Duluth's No Interest followed twenty minutes later. While first impressions are never complete (and sometimes completely inaccurate), the band reads as a straightforward hardcore band. Vocalist Greg Brown paced the concrete floor in front of the small stage, dragging the microphone cable two and fro, and occasionally up into the air as he jumped. Drummer Tyler Wood delivered simple, brutal beats, guitarist Dean Berlinerblau seldom strayed from power chords, and bassist Antwan Brown simply held it all together. I'm not sure the band ever connected with the audience (or vice versa), but there's only so much information that can be processed in a fifteen-minute set that featured seven songs.
Rumor is that The Blind Tiger has a kitchen. I've never ordered, or seen anyone else order, but the stink of bacon occasionally overwhelmed the basement.
A quick turnaround brought Minneapolis's Constant Insult to the stage. Even though the show was (ostensibly) at a bar, basement show rules were in effect, requiring a local to play last (so the locals stick around). Probably unnecessary in this case, but them's the rules. Constant Insult is a punk band because its members are punks. If its members were disaffected art students, or stoners from the coffee shop, we might categorize the band differently. Sure the band's music is brash, cocksure, and headstrong, but guitarists/vocalists Will Olsen and Katie Thornton create big melodies and (with the help of drummer Matt Stagner and bassist Mike Wilson) smart song structures that don't generally fit with pure aggression of modern DIY basement punk. I don't either, and so I'm happy that Constant Insult have put Kansas City on its regular regional touring schedule. I just hope next time Olsen's amp isn't acting up, and that the band plays somewhere with better sound, as the venue's stone walls and floors combined with a vocals-only PA and the band's penchant for volume resulted a seven-song, 25-minute set that was 85% racket, and 15% brilliance. That 15%? Closer "Sir Dog" from the band's 2015 self-titled 12".

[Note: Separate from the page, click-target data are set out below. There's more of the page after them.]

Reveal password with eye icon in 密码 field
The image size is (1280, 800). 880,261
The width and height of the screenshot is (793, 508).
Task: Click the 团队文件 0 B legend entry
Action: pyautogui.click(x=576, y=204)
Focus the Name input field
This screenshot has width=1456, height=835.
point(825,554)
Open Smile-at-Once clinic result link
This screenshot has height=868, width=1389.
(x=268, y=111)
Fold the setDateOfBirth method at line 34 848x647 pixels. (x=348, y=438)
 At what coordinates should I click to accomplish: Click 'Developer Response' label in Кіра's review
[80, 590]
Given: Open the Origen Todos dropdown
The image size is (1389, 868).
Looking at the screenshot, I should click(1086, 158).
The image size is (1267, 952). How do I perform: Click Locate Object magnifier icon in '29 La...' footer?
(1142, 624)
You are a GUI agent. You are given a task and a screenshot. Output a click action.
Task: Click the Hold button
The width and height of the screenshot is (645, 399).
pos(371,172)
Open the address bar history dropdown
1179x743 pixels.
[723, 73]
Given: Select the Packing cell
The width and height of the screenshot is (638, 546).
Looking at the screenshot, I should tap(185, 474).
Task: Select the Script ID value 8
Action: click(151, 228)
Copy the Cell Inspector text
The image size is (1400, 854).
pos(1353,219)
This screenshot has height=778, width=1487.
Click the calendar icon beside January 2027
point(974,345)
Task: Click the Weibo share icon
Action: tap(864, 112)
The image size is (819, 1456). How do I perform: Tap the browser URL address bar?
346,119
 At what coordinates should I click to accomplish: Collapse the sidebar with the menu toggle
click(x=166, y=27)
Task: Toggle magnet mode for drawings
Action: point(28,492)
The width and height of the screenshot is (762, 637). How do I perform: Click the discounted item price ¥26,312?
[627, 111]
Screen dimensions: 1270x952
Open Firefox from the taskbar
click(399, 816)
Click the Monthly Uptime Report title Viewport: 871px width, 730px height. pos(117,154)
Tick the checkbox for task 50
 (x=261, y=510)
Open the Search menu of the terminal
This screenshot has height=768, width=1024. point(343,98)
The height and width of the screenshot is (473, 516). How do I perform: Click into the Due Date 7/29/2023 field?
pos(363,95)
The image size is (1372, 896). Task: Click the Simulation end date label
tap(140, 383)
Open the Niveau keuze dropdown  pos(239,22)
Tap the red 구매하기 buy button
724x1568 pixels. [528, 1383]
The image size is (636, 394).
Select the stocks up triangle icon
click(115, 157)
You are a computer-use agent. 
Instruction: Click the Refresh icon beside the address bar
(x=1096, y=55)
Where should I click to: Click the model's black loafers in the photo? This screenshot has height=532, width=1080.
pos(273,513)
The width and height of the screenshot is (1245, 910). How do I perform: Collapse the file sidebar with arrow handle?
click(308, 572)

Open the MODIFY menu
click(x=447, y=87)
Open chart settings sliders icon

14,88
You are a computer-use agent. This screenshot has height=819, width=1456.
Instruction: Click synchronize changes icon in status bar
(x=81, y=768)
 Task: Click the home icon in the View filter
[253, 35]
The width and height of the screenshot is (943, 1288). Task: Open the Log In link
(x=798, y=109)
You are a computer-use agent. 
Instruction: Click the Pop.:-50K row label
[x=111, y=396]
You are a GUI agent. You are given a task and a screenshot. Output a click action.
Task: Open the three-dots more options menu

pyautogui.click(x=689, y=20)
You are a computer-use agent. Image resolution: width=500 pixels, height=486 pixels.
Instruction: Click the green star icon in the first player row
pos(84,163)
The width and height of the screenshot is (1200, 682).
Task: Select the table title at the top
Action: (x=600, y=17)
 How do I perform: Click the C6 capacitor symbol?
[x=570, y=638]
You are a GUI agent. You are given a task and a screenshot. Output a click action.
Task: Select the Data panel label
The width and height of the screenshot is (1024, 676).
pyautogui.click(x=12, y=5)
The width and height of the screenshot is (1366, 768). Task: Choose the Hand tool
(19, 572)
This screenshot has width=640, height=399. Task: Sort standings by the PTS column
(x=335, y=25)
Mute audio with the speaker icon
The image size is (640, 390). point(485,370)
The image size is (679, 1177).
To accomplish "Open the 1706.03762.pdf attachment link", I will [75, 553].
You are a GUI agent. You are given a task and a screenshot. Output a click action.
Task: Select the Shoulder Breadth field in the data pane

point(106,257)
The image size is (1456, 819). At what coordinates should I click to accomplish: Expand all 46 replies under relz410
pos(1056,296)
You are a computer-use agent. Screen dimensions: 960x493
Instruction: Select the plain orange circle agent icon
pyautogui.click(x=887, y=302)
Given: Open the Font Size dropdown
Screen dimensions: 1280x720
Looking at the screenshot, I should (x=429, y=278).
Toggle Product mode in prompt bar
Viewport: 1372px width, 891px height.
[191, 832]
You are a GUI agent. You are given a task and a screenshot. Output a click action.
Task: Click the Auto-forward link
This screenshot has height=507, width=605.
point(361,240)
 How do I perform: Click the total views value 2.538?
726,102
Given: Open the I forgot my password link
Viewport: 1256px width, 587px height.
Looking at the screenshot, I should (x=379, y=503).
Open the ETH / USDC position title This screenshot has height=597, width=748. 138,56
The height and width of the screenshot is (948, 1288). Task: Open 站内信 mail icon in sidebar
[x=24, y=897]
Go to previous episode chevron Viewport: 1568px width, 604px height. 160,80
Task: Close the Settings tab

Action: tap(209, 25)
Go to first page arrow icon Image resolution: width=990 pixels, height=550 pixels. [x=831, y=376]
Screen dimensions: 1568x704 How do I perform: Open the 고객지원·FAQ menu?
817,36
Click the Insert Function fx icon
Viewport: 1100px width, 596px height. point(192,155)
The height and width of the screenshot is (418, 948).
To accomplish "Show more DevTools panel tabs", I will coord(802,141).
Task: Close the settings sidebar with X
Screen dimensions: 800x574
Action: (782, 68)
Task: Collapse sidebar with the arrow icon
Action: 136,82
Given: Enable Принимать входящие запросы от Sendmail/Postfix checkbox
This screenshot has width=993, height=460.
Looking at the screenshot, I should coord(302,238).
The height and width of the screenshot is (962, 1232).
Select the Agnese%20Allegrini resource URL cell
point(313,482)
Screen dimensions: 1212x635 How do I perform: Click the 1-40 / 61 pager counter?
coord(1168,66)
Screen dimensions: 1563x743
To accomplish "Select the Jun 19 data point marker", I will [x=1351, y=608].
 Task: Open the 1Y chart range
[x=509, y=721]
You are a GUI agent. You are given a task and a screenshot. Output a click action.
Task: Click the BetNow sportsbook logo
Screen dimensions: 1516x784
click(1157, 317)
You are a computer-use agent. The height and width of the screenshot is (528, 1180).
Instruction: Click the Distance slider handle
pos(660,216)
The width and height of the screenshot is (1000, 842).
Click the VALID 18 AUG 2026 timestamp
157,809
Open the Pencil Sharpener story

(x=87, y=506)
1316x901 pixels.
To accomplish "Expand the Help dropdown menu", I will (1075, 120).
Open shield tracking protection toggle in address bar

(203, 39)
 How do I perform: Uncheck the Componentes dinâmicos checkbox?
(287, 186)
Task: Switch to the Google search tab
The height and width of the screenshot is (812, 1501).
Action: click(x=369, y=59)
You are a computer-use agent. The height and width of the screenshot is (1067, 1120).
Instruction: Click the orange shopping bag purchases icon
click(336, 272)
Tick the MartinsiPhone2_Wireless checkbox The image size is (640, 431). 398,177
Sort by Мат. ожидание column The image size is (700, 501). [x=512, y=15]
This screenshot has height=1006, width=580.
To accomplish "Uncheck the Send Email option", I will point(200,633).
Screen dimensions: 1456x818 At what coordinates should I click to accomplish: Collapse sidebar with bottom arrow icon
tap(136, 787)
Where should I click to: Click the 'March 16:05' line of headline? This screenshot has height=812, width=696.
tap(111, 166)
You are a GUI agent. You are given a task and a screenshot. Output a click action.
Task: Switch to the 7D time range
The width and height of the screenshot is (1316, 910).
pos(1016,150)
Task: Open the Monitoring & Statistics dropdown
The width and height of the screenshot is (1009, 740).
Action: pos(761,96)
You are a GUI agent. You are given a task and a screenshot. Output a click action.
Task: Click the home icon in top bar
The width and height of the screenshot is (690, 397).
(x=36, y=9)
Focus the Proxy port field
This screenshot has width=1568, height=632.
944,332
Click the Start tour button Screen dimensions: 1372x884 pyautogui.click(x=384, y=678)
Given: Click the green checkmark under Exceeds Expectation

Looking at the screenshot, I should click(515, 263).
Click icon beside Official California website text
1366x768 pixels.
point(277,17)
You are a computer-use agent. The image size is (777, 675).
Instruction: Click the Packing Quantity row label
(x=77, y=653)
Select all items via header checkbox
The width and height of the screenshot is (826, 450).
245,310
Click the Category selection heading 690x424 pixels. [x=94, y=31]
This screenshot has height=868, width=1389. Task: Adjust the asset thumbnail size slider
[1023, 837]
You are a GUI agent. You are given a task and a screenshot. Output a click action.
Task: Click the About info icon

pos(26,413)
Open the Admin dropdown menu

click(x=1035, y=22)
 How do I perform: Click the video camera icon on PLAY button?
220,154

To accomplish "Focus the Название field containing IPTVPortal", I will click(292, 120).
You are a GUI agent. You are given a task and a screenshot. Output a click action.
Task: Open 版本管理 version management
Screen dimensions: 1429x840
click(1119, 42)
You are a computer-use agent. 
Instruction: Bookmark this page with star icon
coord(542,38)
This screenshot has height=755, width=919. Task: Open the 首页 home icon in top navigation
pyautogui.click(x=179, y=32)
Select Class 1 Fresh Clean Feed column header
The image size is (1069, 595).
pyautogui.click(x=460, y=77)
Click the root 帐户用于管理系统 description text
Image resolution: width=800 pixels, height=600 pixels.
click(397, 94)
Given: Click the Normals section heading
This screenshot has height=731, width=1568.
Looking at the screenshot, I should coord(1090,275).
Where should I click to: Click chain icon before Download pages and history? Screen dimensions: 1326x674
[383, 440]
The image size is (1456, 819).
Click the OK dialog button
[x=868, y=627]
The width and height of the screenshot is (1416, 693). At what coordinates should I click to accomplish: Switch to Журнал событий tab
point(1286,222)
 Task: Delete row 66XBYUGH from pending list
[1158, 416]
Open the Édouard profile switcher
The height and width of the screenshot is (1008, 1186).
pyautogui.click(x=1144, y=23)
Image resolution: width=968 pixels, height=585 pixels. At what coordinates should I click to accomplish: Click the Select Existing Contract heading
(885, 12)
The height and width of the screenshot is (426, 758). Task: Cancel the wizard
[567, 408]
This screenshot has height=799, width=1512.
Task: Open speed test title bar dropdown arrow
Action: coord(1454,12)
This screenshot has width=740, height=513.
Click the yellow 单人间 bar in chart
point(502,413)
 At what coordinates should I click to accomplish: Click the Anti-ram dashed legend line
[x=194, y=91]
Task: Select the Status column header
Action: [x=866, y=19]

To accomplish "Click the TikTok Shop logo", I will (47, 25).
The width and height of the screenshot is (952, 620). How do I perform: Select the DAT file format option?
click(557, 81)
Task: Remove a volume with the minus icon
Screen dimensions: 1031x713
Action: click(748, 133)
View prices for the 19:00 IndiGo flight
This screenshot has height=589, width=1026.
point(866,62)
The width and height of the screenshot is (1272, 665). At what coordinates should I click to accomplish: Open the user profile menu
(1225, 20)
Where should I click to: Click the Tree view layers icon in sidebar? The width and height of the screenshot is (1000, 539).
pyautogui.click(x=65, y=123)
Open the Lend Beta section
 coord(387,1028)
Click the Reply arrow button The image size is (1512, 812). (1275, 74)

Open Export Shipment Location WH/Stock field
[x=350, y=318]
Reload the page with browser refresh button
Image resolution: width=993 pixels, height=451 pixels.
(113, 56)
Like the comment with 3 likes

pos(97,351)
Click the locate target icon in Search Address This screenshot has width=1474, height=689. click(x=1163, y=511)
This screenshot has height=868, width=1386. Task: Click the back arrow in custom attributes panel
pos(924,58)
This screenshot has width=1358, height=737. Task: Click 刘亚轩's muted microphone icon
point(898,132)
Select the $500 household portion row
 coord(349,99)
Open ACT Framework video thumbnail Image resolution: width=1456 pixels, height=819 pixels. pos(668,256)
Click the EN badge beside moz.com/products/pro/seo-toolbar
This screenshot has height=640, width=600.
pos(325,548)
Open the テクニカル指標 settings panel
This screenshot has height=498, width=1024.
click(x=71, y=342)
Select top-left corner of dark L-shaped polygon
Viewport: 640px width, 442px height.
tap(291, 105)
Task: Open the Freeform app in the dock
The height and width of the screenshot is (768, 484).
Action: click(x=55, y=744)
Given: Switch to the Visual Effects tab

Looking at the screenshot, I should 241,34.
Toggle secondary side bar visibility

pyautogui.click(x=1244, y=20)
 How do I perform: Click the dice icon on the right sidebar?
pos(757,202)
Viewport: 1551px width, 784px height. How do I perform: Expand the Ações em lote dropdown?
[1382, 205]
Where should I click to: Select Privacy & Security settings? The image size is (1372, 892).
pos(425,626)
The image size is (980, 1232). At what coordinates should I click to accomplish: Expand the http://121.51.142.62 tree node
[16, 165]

And what band was it that the promoter knew everyone would stick around for? The Bad Ideas – a band fronted by universally adored guitarist Britt Adair and vocalist Breaka Dawn, and one excellent at harnessing rackets in basements, bars, flea markets and anywhere else you might plop it down. Just back from tour, the band is tighter than ever, with the new rhythm section of Matt Roberts (bass) and Brit Schitt (drums) really gelling. The result is a harder, more aggressive sound as witnessed in the band's opener "Party Bus." Is this new song a sign of things to come? Will Adair turn the punk band into a driving hard rock band? We'll find out, but as long as diminutive dervish Breaka Dawn is flying around the stage (or the area in front of the stage as was the case on this night), shouting about every injustice large and pet peeve small, everything will be all right.